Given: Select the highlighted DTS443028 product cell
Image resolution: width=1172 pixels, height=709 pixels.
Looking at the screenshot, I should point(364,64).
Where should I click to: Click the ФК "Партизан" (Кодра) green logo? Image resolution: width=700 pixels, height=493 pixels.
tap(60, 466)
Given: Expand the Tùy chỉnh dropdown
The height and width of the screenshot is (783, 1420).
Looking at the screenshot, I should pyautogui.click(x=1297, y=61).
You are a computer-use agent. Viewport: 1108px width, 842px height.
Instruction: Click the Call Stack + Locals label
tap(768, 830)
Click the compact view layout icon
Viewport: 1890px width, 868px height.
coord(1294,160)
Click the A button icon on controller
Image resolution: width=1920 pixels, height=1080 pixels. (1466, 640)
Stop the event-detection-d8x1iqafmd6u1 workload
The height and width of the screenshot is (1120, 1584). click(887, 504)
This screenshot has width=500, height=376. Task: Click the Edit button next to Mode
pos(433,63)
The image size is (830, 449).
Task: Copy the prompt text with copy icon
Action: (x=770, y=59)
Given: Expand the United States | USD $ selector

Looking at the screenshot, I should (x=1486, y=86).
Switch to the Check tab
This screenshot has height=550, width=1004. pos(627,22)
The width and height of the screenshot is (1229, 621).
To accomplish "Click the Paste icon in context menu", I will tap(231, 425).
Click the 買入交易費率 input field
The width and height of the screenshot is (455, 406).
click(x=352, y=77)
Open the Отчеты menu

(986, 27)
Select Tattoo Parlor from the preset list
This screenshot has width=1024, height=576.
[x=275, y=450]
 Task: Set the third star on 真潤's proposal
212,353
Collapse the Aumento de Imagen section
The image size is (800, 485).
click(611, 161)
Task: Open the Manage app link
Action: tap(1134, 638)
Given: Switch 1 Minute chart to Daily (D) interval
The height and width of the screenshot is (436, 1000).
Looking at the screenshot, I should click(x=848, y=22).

__Work order__.
Print out the records exactly as they were entered.

__Output for this exercise__.
Given: Select the highlighted DTS443028 product cell
Image resolution: width=1172 pixels, height=709 pixels.
Looking at the screenshot, I should point(364,64).
Where should I click to: Click the ФК "Партизан" (Кодра) green logo? Image resolution: width=700 pixels, height=493 pixels.
tap(60, 466)
Given: Expand the Tùy chỉnh dropdown
The height and width of the screenshot is (783, 1420).
Looking at the screenshot, I should pyautogui.click(x=1297, y=61).
You are a computer-use agent. Viewport: 1108px width, 842px height.
Instruction: Click the Call Stack + Locals label
tap(768, 830)
Click the compact view layout icon
Viewport: 1890px width, 868px height.
coord(1294,160)
Click the A button icon on controller
Image resolution: width=1920 pixels, height=1080 pixels. (1466, 640)
Stop the event-detection-d8x1iqafmd6u1 workload
The height and width of the screenshot is (1120, 1584). click(887, 504)
This screenshot has width=500, height=376. Task: Click the Edit button next to Mode
pos(433,63)
The image size is (830, 449).
Task: Copy the prompt text with copy icon
Action: (x=770, y=59)
Given: Expand the United States | USD $ selector

Looking at the screenshot, I should (x=1486, y=86).
Switch to the Check tab
This screenshot has height=550, width=1004. pos(627,22)
The width and height of the screenshot is (1229, 621).
To accomplish "Click the Paste icon in context menu", I will tap(231, 425).
Click the 買入交易費率 input field
The width and height of the screenshot is (455, 406).
click(x=352, y=77)
Open the Отчеты menu

(986, 27)
Select Tattoo Parlor from the preset list
This screenshot has width=1024, height=576.
[x=275, y=450]
 Task: Set the third star on 真潤's proposal
212,353
Collapse the Aumento de Imagen section
The image size is (800, 485).
click(611, 161)
Task: Open the Manage app link
Action: tap(1134, 638)
Given: Switch 1 Minute chart to Daily (D) interval
The height and width of the screenshot is (436, 1000).
Looking at the screenshot, I should click(x=848, y=22).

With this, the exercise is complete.